▸ **ACTION ITEM**:
Transcribe the data exactly.

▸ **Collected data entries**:
________________

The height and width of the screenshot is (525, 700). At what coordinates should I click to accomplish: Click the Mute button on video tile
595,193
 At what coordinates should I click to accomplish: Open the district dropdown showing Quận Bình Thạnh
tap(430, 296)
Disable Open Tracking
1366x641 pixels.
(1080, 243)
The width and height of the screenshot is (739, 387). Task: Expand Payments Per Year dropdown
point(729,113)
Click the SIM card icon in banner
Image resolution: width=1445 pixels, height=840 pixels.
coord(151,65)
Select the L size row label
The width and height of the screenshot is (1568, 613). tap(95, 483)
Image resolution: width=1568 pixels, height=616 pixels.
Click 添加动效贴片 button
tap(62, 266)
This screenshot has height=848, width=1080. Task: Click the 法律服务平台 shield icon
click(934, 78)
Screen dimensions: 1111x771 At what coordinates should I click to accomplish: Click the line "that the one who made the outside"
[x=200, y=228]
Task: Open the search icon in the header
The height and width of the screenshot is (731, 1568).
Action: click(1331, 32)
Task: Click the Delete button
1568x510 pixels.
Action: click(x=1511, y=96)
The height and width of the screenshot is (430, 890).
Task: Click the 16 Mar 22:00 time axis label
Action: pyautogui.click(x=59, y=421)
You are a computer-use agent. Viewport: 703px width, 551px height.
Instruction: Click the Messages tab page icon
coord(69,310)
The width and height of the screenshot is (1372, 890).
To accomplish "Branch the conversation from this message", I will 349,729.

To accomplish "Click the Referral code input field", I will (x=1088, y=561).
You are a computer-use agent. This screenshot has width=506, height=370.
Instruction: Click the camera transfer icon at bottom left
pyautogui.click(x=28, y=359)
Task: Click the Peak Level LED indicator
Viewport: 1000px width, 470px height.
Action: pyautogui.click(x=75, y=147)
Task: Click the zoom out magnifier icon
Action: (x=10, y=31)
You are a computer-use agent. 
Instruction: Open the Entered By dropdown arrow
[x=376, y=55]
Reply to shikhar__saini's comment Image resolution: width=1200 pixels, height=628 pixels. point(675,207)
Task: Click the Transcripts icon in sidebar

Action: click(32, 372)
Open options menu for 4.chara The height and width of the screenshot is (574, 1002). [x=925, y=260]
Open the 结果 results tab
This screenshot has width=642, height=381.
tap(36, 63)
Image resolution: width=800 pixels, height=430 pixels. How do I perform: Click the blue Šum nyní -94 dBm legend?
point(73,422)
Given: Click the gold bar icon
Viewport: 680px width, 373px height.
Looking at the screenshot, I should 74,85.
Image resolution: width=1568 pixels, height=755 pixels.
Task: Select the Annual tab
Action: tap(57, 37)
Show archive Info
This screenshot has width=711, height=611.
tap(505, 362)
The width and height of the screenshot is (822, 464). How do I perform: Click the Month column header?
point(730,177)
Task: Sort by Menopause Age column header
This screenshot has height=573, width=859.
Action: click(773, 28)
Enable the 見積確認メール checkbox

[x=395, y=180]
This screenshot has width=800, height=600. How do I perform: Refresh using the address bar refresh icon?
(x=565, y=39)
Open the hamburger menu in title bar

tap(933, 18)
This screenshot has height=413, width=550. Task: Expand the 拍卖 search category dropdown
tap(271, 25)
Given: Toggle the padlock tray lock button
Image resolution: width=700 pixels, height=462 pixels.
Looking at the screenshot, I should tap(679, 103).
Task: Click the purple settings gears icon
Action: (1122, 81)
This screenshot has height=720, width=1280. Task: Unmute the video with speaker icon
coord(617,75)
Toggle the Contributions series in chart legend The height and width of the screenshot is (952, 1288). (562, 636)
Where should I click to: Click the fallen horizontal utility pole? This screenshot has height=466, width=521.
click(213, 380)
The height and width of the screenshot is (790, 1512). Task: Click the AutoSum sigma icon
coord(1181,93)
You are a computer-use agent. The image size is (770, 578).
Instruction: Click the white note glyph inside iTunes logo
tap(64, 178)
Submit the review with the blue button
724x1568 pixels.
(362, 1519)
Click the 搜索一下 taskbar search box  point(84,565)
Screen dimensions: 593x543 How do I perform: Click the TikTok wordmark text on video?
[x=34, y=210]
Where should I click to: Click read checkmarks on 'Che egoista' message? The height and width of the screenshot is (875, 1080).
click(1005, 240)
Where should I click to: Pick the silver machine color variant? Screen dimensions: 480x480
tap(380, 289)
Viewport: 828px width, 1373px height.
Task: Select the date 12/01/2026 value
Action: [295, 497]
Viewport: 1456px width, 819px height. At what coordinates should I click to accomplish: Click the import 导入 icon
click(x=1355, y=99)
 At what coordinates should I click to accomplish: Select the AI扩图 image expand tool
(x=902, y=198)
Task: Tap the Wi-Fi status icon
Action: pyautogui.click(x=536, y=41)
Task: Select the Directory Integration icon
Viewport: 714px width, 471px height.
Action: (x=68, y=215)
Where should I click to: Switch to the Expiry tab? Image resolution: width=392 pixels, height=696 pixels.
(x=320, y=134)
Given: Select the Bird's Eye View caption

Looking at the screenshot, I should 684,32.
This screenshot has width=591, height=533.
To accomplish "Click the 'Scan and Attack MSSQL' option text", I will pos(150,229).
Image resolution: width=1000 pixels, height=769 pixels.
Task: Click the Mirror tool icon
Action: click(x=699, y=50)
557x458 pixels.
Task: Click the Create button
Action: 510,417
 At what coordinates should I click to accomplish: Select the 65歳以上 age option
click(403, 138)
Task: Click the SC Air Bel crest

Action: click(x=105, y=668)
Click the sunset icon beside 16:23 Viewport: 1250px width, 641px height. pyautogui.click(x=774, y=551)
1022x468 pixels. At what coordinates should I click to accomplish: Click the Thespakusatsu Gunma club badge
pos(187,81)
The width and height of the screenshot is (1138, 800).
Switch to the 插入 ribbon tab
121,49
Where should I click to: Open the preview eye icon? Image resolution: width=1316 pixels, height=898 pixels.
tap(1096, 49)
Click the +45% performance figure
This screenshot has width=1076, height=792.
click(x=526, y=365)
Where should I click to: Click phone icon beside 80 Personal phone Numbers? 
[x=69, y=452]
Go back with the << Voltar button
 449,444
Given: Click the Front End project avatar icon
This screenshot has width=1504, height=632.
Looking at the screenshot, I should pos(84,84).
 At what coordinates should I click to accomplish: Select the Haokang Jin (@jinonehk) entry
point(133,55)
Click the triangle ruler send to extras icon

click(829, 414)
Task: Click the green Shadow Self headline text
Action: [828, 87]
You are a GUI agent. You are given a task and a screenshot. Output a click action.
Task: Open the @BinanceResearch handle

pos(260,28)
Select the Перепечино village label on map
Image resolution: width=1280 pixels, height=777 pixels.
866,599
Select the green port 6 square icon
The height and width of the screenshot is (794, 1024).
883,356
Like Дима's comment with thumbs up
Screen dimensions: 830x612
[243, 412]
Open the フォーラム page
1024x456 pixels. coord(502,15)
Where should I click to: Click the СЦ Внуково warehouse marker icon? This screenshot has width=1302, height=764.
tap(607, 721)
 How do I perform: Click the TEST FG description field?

________________

▸ **ANSWER**:
The height and width of the screenshot is (525, 700). At what coordinates should I click to accomplish: Click the Mute button on video tile
595,193
 At what coordinates should I click to accomplish: Open the district dropdown showing Quận Bình Thạnh
tap(430, 296)
Disable Open Tracking
1366x641 pixels.
(1080, 243)
The width and height of the screenshot is (739, 387). Task: Expand Payments Per Year dropdown
point(729,113)
Click the SIM card icon in banner
Image resolution: width=1445 pixels, height=840 pixels.
coord(151,65)
Select the L size row label
The width and height of the screenshot is (1568, 613). tap(95, 483)
Image resolution: width=1568 pixels, height=616 pixels.
Click 添加动效贴片 button
tap(62, 266)
This screenshot has height=848, width=1080. Task: Click the 法律服务平台 shield icon
click(934, 78)
Screen dimensions: 1111x771 At what coordinates should I click to accomplish: Click the line "that the one who made the outside"
[x=200, y=228]
Task: Open the search icon in the header
The height and width of the screenshot is (731, 1568).
Action: click(1331, 32)
Task: Click the Delete button
1568x510 pixels.
Action: click(x=1511, y=96)
The height and width of the screenshot is (430, 890).
Task: Click the 16 Mar 22:00 time axis label
Action: pyautogui.click(x=59, y=421)
You are a computer-use agent. Viewport: 703px width, 551px height.
Instruction: Click the Messages tab page icon
coord(69,310)
The width and height of the screenshot is (1372, 890).
To accomplish "Branch the conversation from this message", I will 349,729.

To accomplish "Click the Referral code input field", I will (x=1088, y=561).
You are a computer-use agent. This screenshot has width=506, height=370.
Instruction: Click the camera transfer icon at bottom left
pyautogui.click(x=28, y=359)
Task: Click the Peak Level LED indicator
Viewport: 1000px width, 470px height.
Action: pyautogui.click(x=75, y=147)
Task: Click the zoom out magnifier icon
Action: (x=10, y=31)
You are a computer-use agent. 
Instruction: Open the Entered By dropdown arrow
[x=376, y=55]
Reply to shikhar__saini's comment Image resolution: width=1200 pixels, height=628 pixels. point(675,207)
Task: Click the Transcripts icon in sidebar

Action: click(32, 372)
Open options menu for 4.chara The height and width of the screenshot is (574, 1002). [x=925, y=260]
Open the 结果 results tab
This screenshot has width=642, height=381.
tap(36, 63)
Image resolution: width=800 pixels, height=430 pixels. How do I perform: Click the blue Šum nyní -94 dBm legend?
point(73,422)
Given: Click the gold bar icon
Viewport: 680px width, 373px height.
Looking at the screenshot, I should 74,85.
Image resolution: width=1568 pixels, height=755 pixels.
Task: Select the Annual tab
Action: tap(57, 37)
Show archive Info
This screenshot has width=711, height=611.
tap(505, 362)
The width and height of the screenshot is (822, 464). How do I perform: Click the Month column header?
point(730,177)
Task: Sort by Menopause Age column header
This screenshot has height=573, width=859.
Action: click(773, 28)
Enable the 見積確認メール checkbox

[x=395, y=180]
This screenshot has width=800, height=600. How do I perform: Refresh using the address bar refresh icon?
(x=565, y=39)
Open the hamburger menu in title bar

tap(933, 18)
This screenshot has height=413, width=550. Task: Expand the 拍卖 search category dropdown
tap(271, 25)
Given: Toggle the padlock tray lock button
Image resolution: width=700 pixels, height=462 pixels.
Looking at the screenshot, I should tap(679, 103).
Task: Click the purple settings gears icon
Action: (1122, 81)
This screenshot has height=720, width=1280. Task: Unmute the video with speaker icon
coord(617,75)
Toggle the Contributions series in chart legend The height and width of the screenshot is (952, 1288). (562, 636)
Where should I click to: Click the fallen horizontal utility pole? This screenshot has height=466, width=521.
click(213, 380)
The height and width of the screenshot is (790, 1512). Task: Click the AutoSum sigma icon
coord(1181,93)
You are a computer-use agent. The image size is (770, 578).
Instruction: Click the white note glyph inside iTunes logo
tap(64, 178)
Submit the review with the blue button
724x1568 pixels.
(362, 1519)
Click the 搜索一下 taskbar search box  point(84,565)
Screen dimensions: 593x543 How do I perform: Click the TikTok wordmark text on video?
[x=34, y=210]
Where should I click to: Click read checkmarks on 'Che egoista' message? The height and width of the screenshot is (875, 1080).
click(1005, 240)
Where should I click to: Pick the silver machine color variant? Screen dimensions: 480x480
tap(380, 289)
Viewport: 828px width, 1373px height.
Task: Select the date 12/01/2026 value
Action: [295, 497]
Viewport: 1456px width, 819px height. At what coordinates should I click to accomplish: Click the import 导入 icon
click(x=1355, y=99)
 At what coordinates should I click to accomplish: Select the AI扩图 image expand tool
(x=902, y=198)
Task: Tap the Wi-Fi status icon
Action: pyautogui.click(x=536, y=41)
Task: Select the Directory Integration icon
Viewport: 714px width, 471px height.
Action: (x=68, y=215)
Where should I click to: Switch to the Expiry tab? Image resolution: width=392 pixels, height=696 pixels.
(x=320, y=134)
Given: Select the Bird's Eye View caption

Looking at the screenshot, I should 684,32.
This screenshot has width=591, height=533.
To accomplish "Click the 'Scan and Attack MSSQL' option text", I will pos(150,229).
Image resolution: width=1000 pixels, height=769 pixels.
Task: Click the Mirror tool icon
Action: click(x=699, y=50)
557x458 pixels.
Task: Click the Create button
Action: 510,417
 At what coordinates should I click to accomplish: Select the 65歳以上 age option
click(403, 138)
Task: Click the SC Air Bel crest

Action: click(x=105, y=668)
Click the sunset icon beside 16:23 Viewport: 1250px width, 641px height. pyautogui.click(x=774, y=551)
1022x468 pixels. At what coordinates should I click to accomplish: Click the Thespakusatsu Gunma club badge
pos(187,81)
The width and height of the screenshot is (1138, 800).
Switch to the 插入 ribbon tab
121,49
Where should I click to: Open the preview eye icon? Image resolution: width=1316 pixels, height=898 pixels.
tap(1096, 49)
Click the +45% performance figure
This screenshot has width=1076, height=792.
click(x=526, y=365)
Where should I click to: Click phone icon beside 80 Personal phone Numbers? 
[x=69, y=452]
Go back with the << Voltar button
 449,444
Given: Click the Front End project avatar icon
This screenshot has width=1504, height=632.
Looking at the screenshot, I should pos(84,84).
 At what coordinates should I click to accomplish: Select the Haokang Jin (@jinonehk) entry
point(133,55)
Click the triangle ruler send to extras icon

click(829, 414)
Task: Click the green Shadow Self headline text
Action: [828, 87]
You are a GUI agent. You are given a task and a screenshot. Output a click action.
Task: Open the @BinanceResearch handle

pos(260,28)
Select the Перепечино village label on map
Image resolution: width=1280 pixels, height=777 pixels.
866,599
Select the green port 6 square icon
The height and width of the screenshot is (794, 1024).
883,356
Like Дима's comment with thumbs up
Screen dimensions: 830x612
[243, 412]
Open the フォーラム page
1024x456 pixels. coord(502,15)
Where should I click to: Click the СЦ Внуково warehouse marker icon? This screenshot has width=1302, height=764.
tap(607, 721)
 How do I perform: Click the TEST FG description field?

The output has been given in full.